Content starts
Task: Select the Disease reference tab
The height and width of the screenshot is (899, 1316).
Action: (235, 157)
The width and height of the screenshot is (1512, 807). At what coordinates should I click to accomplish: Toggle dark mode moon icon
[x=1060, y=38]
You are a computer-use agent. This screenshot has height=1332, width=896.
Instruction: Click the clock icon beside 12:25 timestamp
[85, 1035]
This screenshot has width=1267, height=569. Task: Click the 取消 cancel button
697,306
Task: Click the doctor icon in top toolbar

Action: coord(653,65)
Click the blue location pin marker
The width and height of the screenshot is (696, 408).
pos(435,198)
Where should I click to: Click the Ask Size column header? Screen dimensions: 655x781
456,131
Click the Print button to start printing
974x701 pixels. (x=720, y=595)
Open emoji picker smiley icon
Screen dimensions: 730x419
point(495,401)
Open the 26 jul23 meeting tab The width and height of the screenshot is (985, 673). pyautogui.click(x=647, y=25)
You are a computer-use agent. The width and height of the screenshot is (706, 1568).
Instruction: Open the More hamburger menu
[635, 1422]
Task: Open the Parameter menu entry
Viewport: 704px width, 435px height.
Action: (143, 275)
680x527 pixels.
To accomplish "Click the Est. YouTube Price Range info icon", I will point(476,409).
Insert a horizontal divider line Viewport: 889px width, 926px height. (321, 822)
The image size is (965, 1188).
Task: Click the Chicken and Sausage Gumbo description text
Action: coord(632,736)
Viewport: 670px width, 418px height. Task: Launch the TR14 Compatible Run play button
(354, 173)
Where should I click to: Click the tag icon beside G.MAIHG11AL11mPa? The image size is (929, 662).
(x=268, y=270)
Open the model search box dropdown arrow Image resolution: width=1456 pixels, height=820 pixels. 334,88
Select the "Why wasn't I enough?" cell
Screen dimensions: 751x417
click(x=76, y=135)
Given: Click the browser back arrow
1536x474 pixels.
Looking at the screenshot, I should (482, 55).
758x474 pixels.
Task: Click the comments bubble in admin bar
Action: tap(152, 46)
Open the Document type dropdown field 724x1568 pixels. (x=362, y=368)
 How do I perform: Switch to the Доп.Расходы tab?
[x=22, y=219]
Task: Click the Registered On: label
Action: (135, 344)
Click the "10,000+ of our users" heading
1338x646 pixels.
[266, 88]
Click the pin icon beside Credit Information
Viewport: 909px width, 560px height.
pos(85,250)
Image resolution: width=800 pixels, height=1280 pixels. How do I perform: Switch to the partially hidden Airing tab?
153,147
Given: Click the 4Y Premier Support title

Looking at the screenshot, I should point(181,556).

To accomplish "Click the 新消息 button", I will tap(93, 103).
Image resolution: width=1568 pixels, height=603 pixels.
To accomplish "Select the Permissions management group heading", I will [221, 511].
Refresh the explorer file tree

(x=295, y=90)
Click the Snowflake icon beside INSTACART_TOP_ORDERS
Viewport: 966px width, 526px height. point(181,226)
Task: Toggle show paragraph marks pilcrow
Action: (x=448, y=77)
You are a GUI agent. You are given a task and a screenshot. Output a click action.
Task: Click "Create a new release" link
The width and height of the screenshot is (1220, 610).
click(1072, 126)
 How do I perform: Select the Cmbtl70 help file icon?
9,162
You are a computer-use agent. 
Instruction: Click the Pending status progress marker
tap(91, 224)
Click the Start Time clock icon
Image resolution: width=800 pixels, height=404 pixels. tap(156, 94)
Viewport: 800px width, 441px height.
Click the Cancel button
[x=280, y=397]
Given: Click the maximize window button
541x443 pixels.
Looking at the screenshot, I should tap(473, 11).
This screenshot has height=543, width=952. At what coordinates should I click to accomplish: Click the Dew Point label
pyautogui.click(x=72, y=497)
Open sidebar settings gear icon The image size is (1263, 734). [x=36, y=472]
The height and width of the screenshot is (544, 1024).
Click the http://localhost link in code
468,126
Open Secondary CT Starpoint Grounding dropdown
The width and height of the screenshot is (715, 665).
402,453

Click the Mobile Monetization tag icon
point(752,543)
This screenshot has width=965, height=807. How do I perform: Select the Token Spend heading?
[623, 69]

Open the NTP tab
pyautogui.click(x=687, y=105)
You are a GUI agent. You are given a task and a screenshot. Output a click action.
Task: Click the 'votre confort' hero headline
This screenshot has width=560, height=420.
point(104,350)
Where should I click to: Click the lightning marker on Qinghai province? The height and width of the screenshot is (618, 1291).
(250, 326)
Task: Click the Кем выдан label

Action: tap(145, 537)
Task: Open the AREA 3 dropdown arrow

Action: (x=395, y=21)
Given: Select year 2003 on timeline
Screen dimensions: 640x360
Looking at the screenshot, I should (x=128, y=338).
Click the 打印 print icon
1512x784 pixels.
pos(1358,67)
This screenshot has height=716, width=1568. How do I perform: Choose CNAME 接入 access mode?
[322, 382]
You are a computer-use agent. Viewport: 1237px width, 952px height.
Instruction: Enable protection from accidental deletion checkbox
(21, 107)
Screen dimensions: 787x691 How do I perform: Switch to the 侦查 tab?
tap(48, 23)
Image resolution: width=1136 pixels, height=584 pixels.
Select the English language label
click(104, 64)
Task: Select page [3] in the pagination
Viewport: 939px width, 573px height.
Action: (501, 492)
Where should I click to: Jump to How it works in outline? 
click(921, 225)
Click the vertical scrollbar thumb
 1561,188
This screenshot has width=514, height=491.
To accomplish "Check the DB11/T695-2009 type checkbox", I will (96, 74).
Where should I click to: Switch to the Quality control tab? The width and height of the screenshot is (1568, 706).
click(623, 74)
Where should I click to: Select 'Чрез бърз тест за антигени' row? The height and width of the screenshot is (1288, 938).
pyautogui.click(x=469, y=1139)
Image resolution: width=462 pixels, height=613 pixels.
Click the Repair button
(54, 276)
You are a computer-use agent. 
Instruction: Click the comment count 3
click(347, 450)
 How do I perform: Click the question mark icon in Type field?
Content ends
**WHAT IS NEEDED**
Write out each line of the data that holds the string "agent".

**TASK SOLUTION**
You are a computer-use agent. This screenshot has height=1332, width=896.
You are a computer-use agent. The width and height of the screenshot is (706, 1568).
You are a GUI agent. You are given a task and a screenshot. Output a click action.
You are a computer-use agent. 
You are a GUI agent. You are given a task and a screenshot. Output a click action.
You are a computer-use agent. Viewport: 1237px width, 952px height.
You are a computer-use agent. 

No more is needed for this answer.